Evler caddeleri,caddeler meydanı, meydanlar yolları yollarda şehirleri meydana getirir şehirlerde ülkeleri oluşturur

*
Kenti değiştirmek hayatı değiştirmek olduğundan, kent tasarlama ve planlama işi hem iktidar hemde toplulukların ideallerini gerçekleştirmenin aracıdır. Yeni yerleşim alanlarımız derya gibi ama hala kentin içindeki tek katlı iki katlı evleri onarmak yerine yıkıp yedi sekiz katlı beton hapishaneleri yaptırıyorsunuz.

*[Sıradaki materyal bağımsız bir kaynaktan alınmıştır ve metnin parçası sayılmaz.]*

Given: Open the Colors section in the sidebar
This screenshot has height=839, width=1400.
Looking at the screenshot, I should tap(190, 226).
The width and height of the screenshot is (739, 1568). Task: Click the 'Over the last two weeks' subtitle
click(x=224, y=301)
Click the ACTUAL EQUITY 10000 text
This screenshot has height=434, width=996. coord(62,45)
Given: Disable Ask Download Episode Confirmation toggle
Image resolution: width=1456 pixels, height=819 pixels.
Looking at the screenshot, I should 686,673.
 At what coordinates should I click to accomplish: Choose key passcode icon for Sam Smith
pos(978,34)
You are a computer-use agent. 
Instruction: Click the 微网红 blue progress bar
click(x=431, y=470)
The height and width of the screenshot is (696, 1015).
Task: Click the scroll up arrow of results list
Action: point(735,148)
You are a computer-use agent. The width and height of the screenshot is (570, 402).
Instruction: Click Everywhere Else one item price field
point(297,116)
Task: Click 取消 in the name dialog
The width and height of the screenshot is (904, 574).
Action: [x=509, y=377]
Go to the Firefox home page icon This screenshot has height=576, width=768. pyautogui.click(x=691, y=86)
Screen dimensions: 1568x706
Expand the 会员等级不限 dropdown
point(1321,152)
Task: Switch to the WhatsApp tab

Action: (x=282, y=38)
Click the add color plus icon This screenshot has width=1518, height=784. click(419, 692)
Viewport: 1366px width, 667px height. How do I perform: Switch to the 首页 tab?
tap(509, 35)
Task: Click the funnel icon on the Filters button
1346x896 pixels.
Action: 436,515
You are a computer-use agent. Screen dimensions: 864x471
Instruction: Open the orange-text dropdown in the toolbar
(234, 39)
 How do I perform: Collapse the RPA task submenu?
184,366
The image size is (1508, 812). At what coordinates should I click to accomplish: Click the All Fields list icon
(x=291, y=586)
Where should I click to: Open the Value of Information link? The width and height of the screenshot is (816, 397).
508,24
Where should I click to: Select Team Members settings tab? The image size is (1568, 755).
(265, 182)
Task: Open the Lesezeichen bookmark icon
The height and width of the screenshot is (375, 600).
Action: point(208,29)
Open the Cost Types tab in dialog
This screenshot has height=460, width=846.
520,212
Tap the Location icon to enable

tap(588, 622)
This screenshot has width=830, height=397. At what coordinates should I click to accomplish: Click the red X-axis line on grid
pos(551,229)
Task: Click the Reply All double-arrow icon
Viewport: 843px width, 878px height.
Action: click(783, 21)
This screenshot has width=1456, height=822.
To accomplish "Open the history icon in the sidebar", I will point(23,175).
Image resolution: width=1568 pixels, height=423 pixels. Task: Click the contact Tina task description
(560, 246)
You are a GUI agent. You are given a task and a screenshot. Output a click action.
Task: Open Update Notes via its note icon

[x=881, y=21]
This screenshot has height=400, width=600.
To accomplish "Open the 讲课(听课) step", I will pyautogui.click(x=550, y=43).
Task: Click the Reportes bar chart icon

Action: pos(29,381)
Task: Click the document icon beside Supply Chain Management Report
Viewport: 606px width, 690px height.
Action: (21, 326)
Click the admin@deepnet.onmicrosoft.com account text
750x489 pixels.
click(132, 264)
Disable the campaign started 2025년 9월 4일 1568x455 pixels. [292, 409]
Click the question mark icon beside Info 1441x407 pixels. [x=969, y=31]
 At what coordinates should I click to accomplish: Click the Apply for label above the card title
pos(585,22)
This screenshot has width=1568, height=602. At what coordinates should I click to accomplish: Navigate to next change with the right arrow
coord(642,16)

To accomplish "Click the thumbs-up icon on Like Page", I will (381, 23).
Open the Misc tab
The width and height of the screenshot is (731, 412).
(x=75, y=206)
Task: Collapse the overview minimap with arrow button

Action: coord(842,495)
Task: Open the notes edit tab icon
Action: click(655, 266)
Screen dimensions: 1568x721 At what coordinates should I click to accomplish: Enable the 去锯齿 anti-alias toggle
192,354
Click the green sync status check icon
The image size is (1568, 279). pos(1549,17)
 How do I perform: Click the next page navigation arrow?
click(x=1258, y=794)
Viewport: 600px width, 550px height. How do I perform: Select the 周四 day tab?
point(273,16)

Yapmayın bunu . Gelecek nesile hesap veremeyeceksiniz.

. Kentimizin geleceğinin  tasarlama işi ranta bırakılırsa kentin yapısı bozulur bu da toplumu aynı yönde etkiler.  Şehirler, doğayı tahrip etmemeli ve doğanın bir parçası olmalıdır eski evleri yıkmak yerine restorasyon edilmeli yeni evler yapılmak için yeni yerler ve arsalar varken bunlar zaten yıkık dökük binalar diye ucuz bahanelerle  yok etmeyin kentimizi. 
Edincik'te bulunan tarihi Candemirbey Konağında çıkan yangınla içimiz yandı. Oysa ne kadar güzel bir çalışma olmuş Edincik mahallemizin bir Safranbolu örneği gibi  restorasyonu adına  müthiş bir örnek olmuştu. Büyük maddi yatırım ve emek sarfedilmişti. İşte destekse şimdi yapılmalı.

Bu  tarihi binayı kaybetmenin üzüntüsünü yaşıyorum  Ancak tarihi eser bina kıriterleriyle yenilenen restore edilen yapıların böylesine ucuzca  gerekli güvenlik yangın önlemleri  alınmaması dikkatli denetim yapılmaması zaafı bizim terör olaylarında ki ciddiyetsizliğimizin de bir uzantısıdır onu da belirteyim.